### Task goal
Go to the line containing "Uncheck the Volumes checkbox for the Name tag" in the listing below. Output that line and each later one exactly.

══ Data provided ══

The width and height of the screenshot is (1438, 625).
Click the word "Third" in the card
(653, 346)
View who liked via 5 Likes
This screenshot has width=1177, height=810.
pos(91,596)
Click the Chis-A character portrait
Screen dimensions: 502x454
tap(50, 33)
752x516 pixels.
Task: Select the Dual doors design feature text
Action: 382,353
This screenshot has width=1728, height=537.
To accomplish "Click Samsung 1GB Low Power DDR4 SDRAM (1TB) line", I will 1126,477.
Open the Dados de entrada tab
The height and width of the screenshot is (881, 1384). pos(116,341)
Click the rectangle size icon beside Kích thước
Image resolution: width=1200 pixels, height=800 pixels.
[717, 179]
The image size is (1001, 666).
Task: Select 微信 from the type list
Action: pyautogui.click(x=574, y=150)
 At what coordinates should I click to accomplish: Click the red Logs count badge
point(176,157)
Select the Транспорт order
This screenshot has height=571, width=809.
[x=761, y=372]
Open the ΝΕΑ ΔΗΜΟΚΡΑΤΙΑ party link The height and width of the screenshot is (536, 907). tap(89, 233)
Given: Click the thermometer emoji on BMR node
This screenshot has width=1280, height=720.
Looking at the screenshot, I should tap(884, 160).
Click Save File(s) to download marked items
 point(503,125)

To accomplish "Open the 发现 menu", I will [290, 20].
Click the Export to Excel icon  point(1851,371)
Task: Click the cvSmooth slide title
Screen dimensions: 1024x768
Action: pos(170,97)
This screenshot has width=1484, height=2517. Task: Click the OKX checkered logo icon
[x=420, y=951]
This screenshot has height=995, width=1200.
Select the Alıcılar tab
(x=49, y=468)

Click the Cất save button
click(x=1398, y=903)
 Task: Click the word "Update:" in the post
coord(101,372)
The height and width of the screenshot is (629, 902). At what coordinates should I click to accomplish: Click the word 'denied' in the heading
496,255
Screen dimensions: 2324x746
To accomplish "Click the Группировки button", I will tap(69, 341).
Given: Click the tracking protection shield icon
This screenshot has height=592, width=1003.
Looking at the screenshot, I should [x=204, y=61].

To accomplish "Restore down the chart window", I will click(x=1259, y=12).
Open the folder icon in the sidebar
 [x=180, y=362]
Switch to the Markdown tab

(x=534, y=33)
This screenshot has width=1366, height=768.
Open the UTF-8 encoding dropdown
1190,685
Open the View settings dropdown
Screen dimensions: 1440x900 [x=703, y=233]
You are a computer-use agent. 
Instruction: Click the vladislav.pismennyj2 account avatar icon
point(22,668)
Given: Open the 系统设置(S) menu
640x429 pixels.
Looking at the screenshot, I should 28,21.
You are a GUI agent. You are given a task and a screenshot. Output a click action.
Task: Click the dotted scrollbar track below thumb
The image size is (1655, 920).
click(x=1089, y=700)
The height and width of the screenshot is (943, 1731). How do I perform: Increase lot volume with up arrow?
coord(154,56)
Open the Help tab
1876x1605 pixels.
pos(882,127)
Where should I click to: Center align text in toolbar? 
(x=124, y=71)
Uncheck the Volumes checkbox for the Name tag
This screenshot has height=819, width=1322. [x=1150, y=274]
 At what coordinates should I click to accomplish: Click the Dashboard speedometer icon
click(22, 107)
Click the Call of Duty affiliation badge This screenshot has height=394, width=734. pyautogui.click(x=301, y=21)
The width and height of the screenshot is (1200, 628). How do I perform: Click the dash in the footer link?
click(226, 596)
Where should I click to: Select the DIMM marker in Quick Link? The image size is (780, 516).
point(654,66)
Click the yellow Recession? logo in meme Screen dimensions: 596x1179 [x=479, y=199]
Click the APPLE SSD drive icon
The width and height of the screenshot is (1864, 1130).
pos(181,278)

═══

### Answer section
Uncheck the Volumes checkbox for the Name tag
This screenshot has height=819, width=1322. [x=1150, y=274]
 At what coordinates should I click to accomplish: Click the Dashboard speedometer icon
click(22, 107)
Click the Call of Duty affiliation badge This screenshot has height=394, width=734. pyautogui.click(x=301, y=21)
The width and height of the screenshot is (1200, 628). How do I perform: Click the dash in the footer link?
click(226, 596)
Where should I click to: Select the DIMM marker in Quick Link? The image size is (780, 516).
point(654,66)
Click the yellow Recession? logo in meme Screen dimensions: 596x1179 [x=479, y=199]
Click the APPLE SSD drive icon
The width and height of the screenshot is (1864, 1130).
pos(181,278)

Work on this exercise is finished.